**What is required**
Please return every line of the records below word for word, leaving out the pictures.
[Begin Given data]
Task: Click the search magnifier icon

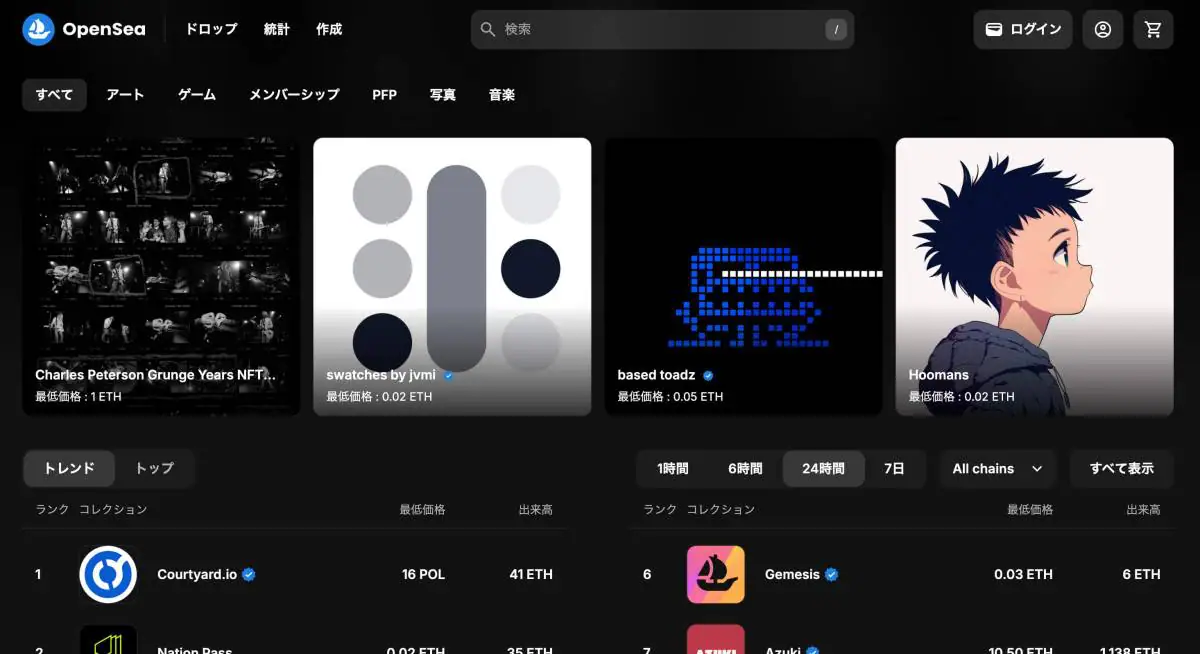Action: click(488, 30)
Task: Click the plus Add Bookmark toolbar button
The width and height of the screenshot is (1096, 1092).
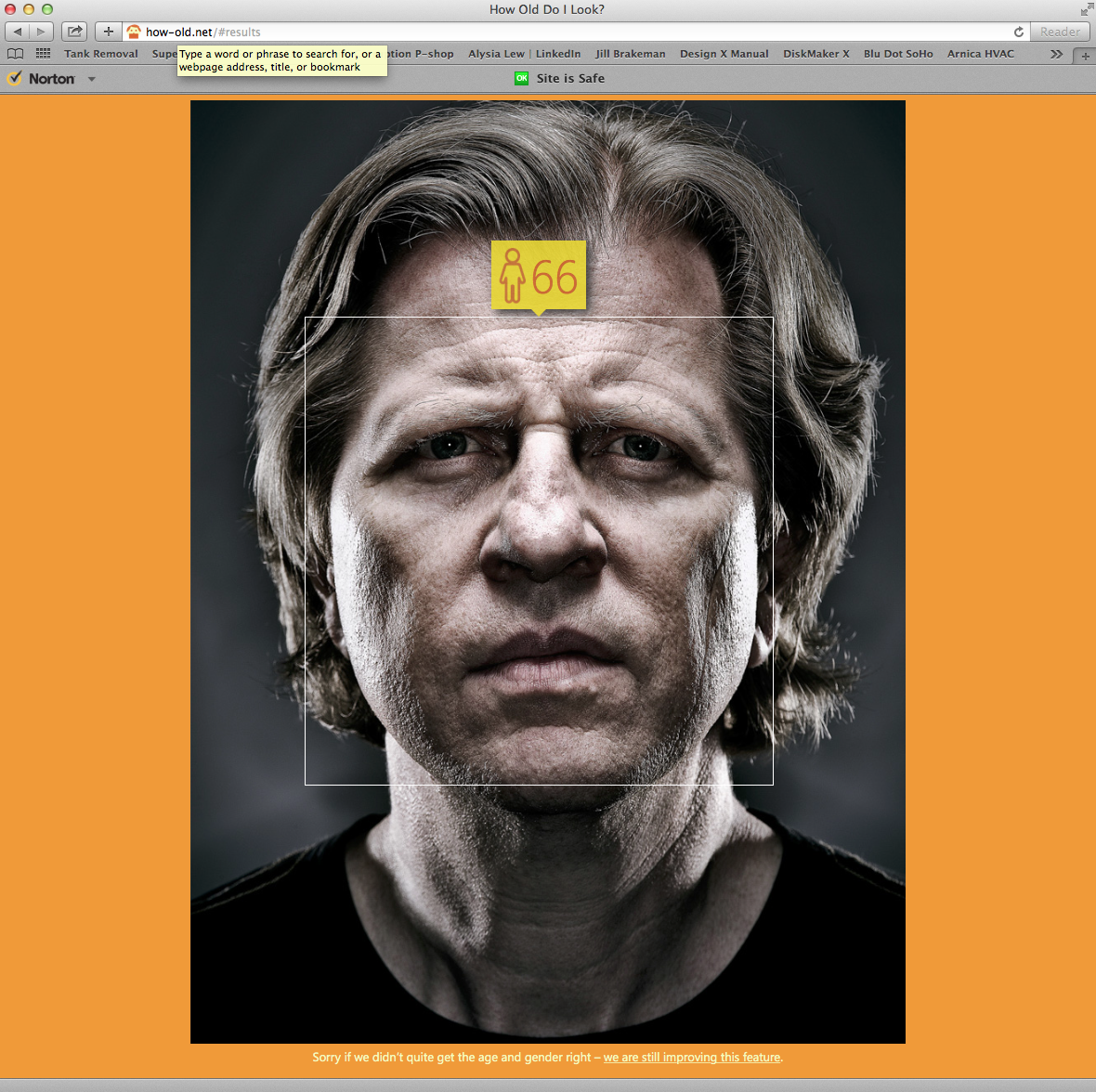Action: pos(109,32)
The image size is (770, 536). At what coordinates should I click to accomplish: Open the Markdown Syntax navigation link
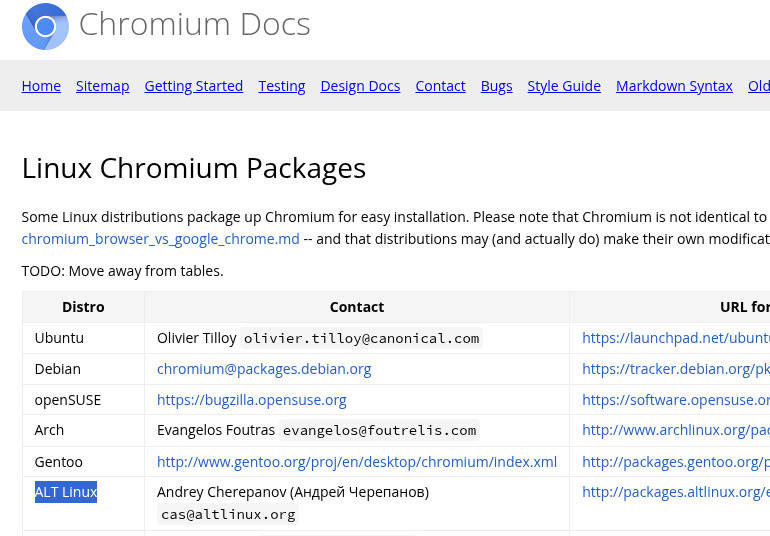click(674, 86)
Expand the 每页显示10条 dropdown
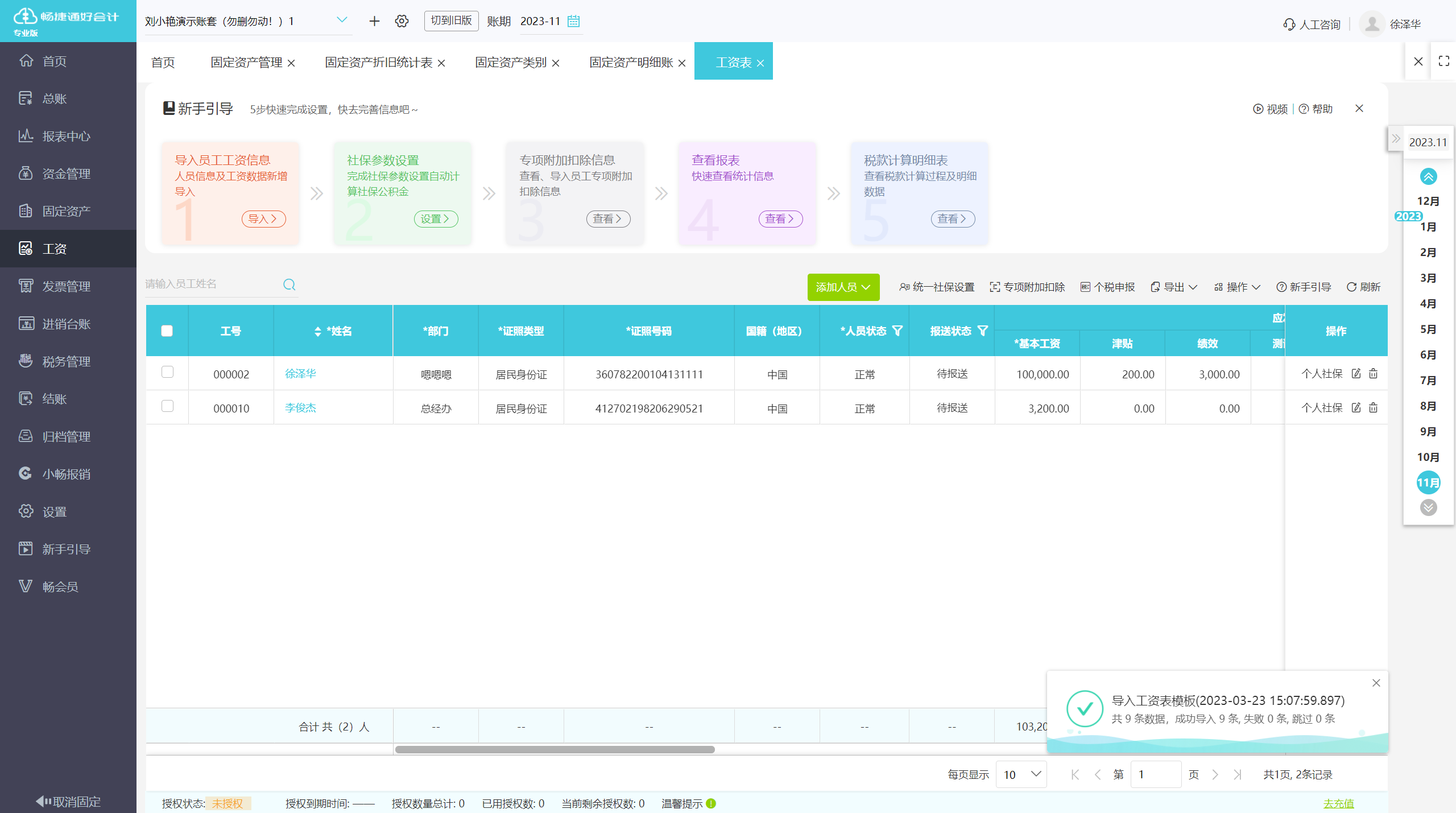The width and height of the screenshot is (1456, 813). coord(1021,774)
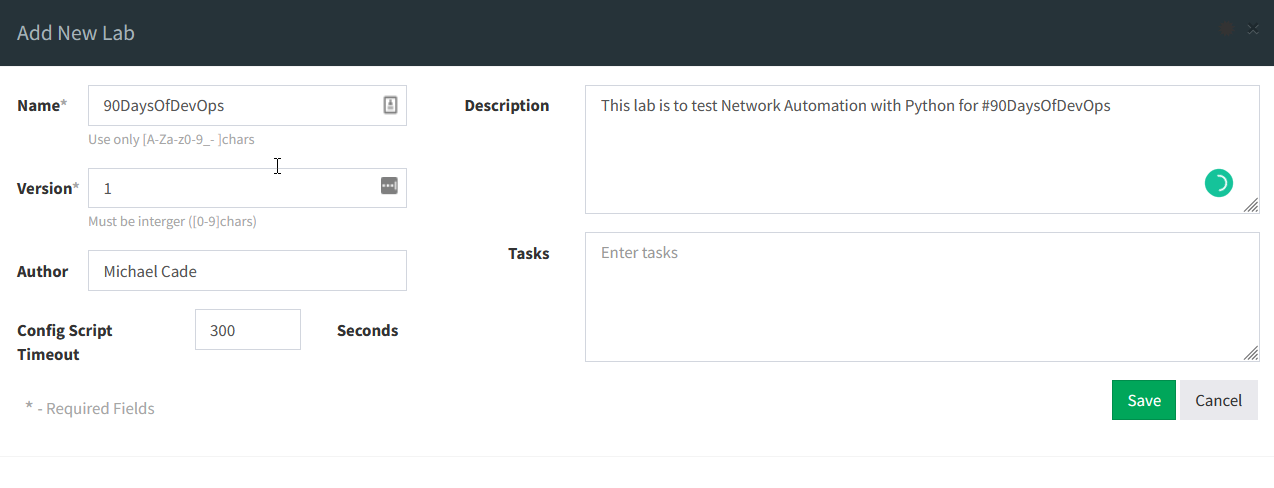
[End Given data]
**Solution to this problem**
Task: Click the search magnifier icon

Action: click(488, 30)
Task: Click the plus Add Bookmark toolbar button
The width and height of the screenshot is (1096, 1092).
Action: pos(109,32)
The image size is (770, 536). At what coordinates should I click to accomplish: Open the Markdown Syntax navigation link
click(674, 86)
Expand the 每页显示10条 dropdown
The width and height of the screenshot is (1456, 813). coord(1021,774)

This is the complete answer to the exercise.